In primo luogo occorre liberare il serbatoio dal vecchio liquido, che può venire aspirato usando una normale siringa o una pompetta; fatto questo, si consiglia di pulire per bene il serbatoio prima di effettuare il riempimento con il nuovo olio possibilmente della stessa tipologia del precedente.

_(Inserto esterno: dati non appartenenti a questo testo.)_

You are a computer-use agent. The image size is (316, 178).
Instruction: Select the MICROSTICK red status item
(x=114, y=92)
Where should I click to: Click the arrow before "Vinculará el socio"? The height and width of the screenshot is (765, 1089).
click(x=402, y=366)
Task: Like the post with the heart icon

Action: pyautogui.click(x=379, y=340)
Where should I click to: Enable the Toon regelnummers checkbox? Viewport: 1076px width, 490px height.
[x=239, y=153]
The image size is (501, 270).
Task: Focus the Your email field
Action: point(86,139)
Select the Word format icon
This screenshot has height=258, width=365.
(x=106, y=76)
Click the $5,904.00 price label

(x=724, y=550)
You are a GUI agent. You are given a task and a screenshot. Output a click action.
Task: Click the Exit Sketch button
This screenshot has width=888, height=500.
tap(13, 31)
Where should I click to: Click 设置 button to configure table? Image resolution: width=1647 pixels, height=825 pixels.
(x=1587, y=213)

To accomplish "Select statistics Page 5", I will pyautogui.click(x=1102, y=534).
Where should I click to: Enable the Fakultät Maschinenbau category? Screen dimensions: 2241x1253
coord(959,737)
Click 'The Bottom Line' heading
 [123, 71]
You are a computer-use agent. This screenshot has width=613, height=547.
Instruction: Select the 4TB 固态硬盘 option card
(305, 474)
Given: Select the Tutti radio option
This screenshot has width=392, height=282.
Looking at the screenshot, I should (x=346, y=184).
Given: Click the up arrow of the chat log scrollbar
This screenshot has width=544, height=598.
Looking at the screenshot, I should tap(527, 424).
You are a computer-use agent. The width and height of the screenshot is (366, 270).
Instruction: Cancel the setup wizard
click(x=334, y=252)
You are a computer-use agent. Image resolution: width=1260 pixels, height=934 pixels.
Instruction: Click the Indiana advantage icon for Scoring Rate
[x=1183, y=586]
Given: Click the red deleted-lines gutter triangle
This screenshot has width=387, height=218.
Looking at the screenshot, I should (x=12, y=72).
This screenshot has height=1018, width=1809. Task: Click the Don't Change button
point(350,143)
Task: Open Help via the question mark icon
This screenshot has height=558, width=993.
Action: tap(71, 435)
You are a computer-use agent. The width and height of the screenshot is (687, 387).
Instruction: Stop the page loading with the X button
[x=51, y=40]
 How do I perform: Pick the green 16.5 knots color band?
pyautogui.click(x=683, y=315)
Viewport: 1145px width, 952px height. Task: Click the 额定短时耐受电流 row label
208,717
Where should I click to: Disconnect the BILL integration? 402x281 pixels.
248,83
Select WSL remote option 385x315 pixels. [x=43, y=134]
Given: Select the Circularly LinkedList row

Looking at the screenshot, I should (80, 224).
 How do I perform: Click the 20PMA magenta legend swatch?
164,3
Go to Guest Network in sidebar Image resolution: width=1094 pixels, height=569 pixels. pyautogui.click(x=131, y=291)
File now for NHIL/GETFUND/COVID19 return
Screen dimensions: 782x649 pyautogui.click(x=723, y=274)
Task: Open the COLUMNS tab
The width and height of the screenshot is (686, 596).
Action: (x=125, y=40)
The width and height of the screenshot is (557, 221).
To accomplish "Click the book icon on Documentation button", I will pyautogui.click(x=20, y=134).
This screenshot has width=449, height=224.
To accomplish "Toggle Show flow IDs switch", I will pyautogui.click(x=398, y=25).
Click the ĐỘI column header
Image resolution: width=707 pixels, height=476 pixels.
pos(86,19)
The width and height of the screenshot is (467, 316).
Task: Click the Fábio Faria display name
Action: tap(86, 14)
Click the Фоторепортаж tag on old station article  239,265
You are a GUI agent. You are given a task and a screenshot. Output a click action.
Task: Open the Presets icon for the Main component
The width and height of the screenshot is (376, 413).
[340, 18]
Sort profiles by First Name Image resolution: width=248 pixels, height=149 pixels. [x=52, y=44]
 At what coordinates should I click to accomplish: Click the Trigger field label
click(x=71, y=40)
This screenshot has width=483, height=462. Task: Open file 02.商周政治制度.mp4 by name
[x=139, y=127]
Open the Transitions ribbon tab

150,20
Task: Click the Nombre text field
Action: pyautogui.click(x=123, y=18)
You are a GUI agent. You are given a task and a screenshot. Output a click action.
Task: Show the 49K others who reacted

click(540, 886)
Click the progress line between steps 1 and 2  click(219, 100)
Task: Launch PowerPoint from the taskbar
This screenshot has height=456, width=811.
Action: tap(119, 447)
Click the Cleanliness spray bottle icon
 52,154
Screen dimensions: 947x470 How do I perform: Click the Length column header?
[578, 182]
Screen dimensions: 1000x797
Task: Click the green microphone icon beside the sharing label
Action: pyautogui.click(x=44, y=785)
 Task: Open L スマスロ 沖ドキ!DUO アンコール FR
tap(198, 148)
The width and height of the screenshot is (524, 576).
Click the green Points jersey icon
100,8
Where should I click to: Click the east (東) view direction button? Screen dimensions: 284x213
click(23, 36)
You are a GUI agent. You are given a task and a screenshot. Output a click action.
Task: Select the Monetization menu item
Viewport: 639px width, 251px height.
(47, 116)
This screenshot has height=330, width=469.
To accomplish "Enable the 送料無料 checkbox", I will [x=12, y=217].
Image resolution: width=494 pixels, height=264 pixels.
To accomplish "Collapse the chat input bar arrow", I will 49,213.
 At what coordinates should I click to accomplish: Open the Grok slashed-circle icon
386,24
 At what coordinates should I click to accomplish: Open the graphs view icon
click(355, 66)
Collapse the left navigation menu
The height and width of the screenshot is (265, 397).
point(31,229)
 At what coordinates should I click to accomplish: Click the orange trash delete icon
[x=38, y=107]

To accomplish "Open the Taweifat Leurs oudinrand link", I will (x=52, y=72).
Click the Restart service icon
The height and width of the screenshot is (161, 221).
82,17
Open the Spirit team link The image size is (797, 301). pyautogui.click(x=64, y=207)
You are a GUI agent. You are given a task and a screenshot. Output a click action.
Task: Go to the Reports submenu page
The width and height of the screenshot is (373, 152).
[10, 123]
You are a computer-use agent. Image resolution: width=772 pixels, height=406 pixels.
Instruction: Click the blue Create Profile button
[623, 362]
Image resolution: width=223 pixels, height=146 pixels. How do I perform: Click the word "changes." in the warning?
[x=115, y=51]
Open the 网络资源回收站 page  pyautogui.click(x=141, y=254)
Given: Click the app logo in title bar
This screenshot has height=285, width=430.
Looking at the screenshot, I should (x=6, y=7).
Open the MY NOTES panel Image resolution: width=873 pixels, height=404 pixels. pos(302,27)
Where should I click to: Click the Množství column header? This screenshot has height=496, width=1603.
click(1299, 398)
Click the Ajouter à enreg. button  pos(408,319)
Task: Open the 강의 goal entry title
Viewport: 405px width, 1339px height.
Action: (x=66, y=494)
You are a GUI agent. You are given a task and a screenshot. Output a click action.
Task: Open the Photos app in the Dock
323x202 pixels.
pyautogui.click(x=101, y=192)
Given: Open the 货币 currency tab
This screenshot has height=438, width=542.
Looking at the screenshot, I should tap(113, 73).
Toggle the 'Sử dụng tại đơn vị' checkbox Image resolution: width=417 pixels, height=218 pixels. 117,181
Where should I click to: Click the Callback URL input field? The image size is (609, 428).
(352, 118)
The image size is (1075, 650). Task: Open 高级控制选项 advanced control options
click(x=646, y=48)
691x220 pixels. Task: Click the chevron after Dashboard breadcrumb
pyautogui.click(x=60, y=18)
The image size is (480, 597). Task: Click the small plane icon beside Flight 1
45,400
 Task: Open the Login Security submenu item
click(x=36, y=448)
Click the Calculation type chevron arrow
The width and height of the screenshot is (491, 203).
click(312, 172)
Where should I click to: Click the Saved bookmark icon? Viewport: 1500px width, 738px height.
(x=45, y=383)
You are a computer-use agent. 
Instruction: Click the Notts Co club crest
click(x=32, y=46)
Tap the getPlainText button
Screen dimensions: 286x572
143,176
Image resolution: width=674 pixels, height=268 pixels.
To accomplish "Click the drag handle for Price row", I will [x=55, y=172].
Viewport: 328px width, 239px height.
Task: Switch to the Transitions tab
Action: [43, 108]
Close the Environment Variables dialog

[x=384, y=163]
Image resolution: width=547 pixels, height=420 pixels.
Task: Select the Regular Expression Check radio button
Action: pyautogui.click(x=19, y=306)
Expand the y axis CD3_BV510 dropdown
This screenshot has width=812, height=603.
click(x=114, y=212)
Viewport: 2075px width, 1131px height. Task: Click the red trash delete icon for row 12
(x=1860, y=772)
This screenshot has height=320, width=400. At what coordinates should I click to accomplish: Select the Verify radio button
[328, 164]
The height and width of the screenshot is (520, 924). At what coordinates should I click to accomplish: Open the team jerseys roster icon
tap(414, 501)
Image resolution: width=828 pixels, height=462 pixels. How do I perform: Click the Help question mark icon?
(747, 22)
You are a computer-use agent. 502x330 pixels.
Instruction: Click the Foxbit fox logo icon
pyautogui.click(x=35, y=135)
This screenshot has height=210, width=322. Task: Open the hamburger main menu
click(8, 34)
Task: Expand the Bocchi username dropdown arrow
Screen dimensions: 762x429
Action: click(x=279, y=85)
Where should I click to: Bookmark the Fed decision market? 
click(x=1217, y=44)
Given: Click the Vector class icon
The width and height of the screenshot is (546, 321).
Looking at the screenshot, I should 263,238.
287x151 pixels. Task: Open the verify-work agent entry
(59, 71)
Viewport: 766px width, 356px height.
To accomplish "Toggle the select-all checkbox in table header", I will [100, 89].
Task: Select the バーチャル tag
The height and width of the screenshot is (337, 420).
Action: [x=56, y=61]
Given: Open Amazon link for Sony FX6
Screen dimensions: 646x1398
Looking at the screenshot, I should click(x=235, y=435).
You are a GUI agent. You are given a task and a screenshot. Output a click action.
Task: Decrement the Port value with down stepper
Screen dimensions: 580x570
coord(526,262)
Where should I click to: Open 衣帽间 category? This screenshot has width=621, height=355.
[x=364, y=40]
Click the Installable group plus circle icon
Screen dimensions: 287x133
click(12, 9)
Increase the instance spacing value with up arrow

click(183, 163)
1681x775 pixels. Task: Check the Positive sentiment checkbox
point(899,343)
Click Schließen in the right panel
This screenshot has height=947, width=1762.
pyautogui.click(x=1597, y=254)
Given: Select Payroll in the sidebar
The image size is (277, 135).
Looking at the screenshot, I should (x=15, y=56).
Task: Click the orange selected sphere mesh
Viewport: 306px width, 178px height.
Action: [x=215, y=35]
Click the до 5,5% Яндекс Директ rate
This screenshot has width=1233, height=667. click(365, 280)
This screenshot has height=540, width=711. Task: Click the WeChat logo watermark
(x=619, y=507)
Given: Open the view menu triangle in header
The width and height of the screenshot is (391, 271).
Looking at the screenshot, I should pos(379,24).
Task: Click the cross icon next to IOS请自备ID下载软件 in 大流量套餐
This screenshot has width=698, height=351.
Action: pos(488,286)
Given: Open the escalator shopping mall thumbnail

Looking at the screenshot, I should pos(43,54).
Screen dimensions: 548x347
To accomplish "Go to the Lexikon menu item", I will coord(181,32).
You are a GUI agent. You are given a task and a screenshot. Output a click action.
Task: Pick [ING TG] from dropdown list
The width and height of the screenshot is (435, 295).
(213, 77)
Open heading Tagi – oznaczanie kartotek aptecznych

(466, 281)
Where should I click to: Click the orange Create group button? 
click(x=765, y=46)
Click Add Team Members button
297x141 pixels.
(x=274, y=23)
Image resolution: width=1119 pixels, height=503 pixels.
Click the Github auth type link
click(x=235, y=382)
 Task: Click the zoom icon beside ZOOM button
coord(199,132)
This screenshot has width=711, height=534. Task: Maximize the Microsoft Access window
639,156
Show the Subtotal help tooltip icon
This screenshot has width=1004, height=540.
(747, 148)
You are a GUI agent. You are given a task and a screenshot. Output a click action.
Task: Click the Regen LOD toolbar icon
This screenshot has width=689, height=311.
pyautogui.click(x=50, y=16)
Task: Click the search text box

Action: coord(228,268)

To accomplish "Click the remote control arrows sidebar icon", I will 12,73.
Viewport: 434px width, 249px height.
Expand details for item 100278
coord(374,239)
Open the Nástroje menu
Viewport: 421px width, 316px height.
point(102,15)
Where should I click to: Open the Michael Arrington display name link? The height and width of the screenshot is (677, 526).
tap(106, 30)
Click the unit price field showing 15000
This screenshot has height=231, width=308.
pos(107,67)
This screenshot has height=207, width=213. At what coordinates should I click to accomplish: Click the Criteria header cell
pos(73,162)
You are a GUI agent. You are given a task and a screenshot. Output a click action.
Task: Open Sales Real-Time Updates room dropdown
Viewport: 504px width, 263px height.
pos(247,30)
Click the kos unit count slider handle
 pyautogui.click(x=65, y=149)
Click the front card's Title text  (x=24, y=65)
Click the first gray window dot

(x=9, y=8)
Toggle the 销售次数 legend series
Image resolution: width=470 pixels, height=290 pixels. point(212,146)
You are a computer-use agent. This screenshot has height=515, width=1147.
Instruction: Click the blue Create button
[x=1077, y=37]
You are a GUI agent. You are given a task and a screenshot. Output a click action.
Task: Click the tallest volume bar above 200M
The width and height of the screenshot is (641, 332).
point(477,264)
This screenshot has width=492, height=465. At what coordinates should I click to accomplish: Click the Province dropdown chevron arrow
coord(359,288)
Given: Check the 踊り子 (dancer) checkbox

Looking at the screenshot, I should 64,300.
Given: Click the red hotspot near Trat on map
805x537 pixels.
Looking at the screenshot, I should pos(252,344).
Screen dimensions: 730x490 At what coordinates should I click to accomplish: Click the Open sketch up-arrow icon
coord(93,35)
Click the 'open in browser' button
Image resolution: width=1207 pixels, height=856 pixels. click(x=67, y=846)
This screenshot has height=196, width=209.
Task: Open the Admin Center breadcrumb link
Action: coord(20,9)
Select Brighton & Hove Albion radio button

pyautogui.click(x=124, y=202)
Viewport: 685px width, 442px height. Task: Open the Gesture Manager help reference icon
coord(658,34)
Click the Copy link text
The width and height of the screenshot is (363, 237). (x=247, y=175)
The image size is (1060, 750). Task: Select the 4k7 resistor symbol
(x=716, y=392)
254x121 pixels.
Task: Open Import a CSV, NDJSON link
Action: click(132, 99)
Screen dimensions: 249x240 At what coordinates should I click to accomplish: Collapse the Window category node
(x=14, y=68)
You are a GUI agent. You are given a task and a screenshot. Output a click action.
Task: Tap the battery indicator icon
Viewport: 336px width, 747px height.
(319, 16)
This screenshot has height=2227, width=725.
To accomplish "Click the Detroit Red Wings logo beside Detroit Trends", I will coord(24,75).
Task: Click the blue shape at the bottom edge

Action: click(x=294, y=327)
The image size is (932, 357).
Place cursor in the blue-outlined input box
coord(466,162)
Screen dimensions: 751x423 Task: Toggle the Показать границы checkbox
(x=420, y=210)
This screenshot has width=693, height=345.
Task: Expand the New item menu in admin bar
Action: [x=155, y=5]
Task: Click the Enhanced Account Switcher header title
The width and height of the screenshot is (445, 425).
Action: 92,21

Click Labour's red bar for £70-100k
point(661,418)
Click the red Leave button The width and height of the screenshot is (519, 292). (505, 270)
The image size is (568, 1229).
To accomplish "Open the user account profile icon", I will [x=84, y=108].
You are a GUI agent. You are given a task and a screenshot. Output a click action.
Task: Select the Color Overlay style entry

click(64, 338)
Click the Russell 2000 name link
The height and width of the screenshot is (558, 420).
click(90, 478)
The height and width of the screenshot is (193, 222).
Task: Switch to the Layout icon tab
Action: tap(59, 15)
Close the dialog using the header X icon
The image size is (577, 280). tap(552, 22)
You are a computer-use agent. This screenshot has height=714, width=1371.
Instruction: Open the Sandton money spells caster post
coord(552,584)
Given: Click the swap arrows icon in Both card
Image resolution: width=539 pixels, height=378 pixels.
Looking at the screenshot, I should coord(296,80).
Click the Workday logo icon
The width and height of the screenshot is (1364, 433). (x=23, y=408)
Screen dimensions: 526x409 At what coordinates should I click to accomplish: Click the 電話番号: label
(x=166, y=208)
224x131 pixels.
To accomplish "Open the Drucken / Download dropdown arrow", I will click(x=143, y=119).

Effettuata questa necessaria operazione preliminare, si potrà procedere con lo spurgo del liquido freni, iniziando preferibilmente dalla ruota posteriore più lontana dalla posizione in cui si trova il serbatoio. Per prima cosa attraverso l’uso di un cric o di un cavalletto si solleverà l’auto per poi smontare la ruota. Una volta smontata, ci si troverà di fronte al disco o al tamburo del freno. A questo punto si procederà a togliere il tappino di gomma che copre le viti di spurgo, che nel caso del disco si trovano sul lato esterno posteriore della pinza, e dietro nel caso del tamburo. Alle viti andrà ora collegato un tubicino trasparente, la cui altra estremità verrà inserita nella bottiglietta di plastica. L’altra persona a questo punto, sedutasi sul posto del conducente, avrà il compito di premere il pedale del freno più volte, mentre chi sta fuori avvierà nel contempo la valvola di spurgo, girandola di mezzo giro. Il liquido di colore nero che fuoriesce è il vecchio liquido freni. L’operazione dovrà essere ripetuta diverse volte, sino a quando non si vedrà fuoriuscire il liquido nuovo e senza bollicine. A questo punto, l’operazione di spurgo può dirsi completata e si potrà passare alle altre ruote. Terminato il tutto, si dovrà verificare che il livello di liquido freni nell’apposito serbatoio sia adeguato, ovvero per lo meno non al di sotto della metà.